**Task prompt:** Rewrite the exhibition text from "Galeria Nara Roesler | New" to "oil on canvas.", updating every "concise" to "compact".

**Text section:**
----

Galeria Nara Roesler | New York is pleased to present a new chapter of the acclaimed exhibition Tomie Ohtake: At Her Fingertips, curated by Instituto Tomie Ohtake Chief Curator Paulo Miyada. Organized by Miyada especially for the New York gallery and including paintings, studies, engravings and photographs, this concise exhibition draws on the rich body of work created by Ohtake in the 1960s and 70s, as well as the artist’s own rarely-seen documentation of her process. The exhibition shares its theme with presentations of Tomie Ohtake: At Her Fingertips at Galeria Nara Roesler | São Paulo (August – September 2017) and Galeria Nara Roesler | Rio de Janeiro (February – March 2018), offering a unique focus on the development of the artist’s compositions from cut magazine collages to oil on canvas.
Tomie Ohtake is a monumental figure in the history of Brazilian abstraction. Her dedicated exploration of the formal, temporal, and spiritual aspects of color, shape, and gesture resulted in an extraordinary body of work spanning six decades. Born in 1913, she had a traditional upbringing in Kyoto and traveled to Brazil in 1936 to visit one of her brothers, who had been part of a large wave of Japanese immigration to the country. Unable to return to Japan because of the Second World War, Ohtake said that two factors were fundamental in her decision to settle permanently in Brazil: she was immediately enchanted by the country’s unique tropical luminosity, and she realized that in Brazil she would have the opportunity to be an artist with creative freedoms she would be denied as a woman in Japan. After marrying and raising her two children, she dedicated herself to her work and became closely associated with the Seibi group, an informal network of Japanese-Brazilian artists united by an interest in abstraction. Yet she was also connected to wider groups of critics and artists, including Willys de Castro, Mário Pedrosa, Paulo Herkenhoff, and Mira Schendel among others. Her multiple affiliations and connections freed her from alignment with any one particular approach to art making and positioned her on a singular artistic path. It was Schendel, and Herkenhoff in particular, who encouraged the artist to more explicitly draw upon Japanese traditions, such as Zen Buddhism and calligraphy. In 1975 Ohtake stated: “My work is occidental, but it has great Japanese influence, a reflex of my upbringing. This influence lies in the search for synthesis: a few elements should say much. In haiku poetry, for example, one speaks of the world in seventeen syllables.”

----

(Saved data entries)
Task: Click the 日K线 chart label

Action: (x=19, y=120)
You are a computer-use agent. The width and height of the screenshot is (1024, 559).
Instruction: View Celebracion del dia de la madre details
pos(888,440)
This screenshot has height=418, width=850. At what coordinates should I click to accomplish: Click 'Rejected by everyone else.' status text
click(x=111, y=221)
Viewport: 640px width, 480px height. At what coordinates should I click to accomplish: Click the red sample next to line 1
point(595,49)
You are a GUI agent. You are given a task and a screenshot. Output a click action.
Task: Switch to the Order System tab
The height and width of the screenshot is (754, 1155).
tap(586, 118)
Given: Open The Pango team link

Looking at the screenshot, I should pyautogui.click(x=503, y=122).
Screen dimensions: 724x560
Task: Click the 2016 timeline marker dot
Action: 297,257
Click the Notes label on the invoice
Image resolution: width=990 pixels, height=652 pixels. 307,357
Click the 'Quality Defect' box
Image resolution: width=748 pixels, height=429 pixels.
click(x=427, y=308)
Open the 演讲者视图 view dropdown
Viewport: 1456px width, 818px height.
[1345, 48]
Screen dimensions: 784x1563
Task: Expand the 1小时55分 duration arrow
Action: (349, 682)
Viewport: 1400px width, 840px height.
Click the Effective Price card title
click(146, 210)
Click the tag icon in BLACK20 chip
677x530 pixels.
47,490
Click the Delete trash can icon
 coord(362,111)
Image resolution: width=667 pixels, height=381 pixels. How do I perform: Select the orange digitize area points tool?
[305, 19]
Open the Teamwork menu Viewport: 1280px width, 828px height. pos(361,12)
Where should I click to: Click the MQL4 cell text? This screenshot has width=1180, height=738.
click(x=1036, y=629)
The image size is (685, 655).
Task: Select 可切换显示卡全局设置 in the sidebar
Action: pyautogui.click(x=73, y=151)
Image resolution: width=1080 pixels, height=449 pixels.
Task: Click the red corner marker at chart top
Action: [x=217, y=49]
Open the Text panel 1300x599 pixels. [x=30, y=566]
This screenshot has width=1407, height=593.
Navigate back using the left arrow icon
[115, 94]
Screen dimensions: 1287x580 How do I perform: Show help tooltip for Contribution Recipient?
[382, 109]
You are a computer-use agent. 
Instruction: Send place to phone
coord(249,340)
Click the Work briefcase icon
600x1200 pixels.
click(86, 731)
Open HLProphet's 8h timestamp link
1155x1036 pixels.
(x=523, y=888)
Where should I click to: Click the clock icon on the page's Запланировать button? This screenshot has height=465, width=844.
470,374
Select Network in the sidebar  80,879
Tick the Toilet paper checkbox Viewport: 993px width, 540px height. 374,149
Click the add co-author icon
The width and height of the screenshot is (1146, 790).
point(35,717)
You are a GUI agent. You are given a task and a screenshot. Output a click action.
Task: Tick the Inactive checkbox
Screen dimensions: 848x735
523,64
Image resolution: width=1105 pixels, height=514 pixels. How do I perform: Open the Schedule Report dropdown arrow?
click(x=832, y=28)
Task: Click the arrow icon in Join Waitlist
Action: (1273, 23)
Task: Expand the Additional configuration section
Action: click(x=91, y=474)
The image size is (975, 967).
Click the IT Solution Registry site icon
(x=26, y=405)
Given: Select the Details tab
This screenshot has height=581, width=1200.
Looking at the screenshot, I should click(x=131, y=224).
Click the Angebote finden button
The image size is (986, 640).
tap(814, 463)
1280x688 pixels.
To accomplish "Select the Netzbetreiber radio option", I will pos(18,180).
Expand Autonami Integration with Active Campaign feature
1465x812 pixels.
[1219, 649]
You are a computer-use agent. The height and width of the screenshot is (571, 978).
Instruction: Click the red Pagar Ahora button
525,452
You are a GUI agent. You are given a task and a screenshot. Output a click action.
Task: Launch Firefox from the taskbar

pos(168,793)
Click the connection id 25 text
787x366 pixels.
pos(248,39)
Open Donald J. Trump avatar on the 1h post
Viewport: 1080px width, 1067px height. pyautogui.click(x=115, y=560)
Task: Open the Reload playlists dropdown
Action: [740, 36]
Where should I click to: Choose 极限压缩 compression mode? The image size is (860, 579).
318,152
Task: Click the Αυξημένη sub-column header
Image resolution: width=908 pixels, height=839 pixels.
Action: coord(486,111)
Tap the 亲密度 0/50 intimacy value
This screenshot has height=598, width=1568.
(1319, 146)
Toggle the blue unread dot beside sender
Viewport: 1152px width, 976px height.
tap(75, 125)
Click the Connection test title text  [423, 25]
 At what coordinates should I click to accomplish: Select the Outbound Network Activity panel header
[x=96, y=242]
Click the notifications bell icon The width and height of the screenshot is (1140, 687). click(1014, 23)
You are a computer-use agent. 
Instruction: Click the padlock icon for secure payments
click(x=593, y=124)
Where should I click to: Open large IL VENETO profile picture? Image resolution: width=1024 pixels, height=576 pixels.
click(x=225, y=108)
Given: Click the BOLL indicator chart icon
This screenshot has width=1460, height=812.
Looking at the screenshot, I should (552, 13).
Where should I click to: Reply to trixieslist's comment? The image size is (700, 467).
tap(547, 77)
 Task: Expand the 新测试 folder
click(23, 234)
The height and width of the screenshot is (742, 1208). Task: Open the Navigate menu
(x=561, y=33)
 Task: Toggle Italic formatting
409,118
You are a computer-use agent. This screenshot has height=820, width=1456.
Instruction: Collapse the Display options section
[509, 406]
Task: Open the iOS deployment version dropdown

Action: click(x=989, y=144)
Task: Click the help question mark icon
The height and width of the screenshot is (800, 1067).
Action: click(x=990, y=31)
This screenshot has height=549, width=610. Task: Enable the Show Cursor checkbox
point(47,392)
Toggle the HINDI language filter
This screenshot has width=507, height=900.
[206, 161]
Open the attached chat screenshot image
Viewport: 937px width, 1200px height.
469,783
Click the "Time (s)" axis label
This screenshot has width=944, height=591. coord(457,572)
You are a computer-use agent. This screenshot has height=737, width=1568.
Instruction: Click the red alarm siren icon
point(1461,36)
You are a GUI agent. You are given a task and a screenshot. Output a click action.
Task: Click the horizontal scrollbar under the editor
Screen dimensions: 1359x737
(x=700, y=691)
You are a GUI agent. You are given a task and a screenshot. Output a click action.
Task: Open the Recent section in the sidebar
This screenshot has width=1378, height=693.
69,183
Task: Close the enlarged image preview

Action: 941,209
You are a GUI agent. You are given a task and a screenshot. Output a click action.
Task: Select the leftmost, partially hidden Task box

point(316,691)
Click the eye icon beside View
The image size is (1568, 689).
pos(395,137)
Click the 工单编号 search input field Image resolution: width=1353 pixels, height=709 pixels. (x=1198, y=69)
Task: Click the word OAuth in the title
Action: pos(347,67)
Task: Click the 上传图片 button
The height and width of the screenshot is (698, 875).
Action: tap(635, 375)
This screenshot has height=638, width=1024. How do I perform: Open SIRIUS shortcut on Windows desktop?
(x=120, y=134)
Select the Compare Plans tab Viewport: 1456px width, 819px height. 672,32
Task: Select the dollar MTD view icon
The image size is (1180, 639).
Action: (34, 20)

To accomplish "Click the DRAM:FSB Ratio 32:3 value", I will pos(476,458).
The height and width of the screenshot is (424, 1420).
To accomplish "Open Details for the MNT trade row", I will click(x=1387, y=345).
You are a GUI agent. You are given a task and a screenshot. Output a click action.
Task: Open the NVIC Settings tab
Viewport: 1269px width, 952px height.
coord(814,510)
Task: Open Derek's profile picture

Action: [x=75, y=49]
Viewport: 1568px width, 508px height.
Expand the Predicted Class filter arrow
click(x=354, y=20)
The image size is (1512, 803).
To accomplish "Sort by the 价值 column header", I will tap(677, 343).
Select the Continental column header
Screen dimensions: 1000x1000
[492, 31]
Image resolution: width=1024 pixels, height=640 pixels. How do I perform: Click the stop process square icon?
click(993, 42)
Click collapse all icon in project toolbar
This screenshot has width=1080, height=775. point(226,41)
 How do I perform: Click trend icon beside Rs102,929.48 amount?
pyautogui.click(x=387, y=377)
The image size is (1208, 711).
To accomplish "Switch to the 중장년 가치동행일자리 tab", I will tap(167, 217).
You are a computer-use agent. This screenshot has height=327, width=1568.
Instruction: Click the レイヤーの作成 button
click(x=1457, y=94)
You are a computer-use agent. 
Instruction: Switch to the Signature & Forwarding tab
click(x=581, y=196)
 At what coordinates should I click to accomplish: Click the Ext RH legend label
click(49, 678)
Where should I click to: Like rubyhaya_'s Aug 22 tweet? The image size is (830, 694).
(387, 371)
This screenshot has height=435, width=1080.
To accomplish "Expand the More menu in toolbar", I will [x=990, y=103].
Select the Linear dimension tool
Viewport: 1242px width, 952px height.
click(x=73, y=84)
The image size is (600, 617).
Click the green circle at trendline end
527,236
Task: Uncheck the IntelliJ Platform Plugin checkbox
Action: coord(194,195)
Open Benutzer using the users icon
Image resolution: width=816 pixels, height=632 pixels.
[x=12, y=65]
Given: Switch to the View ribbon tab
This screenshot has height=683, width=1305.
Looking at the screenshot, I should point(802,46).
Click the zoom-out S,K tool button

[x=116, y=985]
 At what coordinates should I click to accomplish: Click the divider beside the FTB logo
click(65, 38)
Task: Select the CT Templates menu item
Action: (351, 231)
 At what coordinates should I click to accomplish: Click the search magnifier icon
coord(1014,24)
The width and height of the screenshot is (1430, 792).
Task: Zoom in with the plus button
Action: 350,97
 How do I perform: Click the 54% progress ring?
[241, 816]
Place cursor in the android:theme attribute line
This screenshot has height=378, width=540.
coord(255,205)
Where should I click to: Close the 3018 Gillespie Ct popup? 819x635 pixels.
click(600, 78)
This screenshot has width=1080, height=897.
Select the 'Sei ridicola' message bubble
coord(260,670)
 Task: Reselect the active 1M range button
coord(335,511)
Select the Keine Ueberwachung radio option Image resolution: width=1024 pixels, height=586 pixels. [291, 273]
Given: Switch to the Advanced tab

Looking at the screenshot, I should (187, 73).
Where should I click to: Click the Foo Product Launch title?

----

**Answer to this task:**
Galeria Nara Roesler | New York is pleased to present a new chapter of the acclaimed exhibition Tomie Ohtake: At Her Fingertips, curated by Instituto Tomie Ohtake Chief Curator Paulo Miyada. Organized by Miyada especially for the New York gallery and including paintings, studies, engravings and photographs, this compact exhibition draws on the rich body of work created by Ohtake in the 1960s and 70s, as well as the artist’s own rarely-seen documentation of her process. The exhibition shares its theme with presentations of Tomie Ohtake: At Her Fingertips at Galeria Nara Roesler | São Paulo (August – September 2017) and Galeria Nara Roesler | Rio de Janeiro (February – March 2018), offering a unique focus on the development of the artist’s compositions from cut magazine collages to oil on canvas.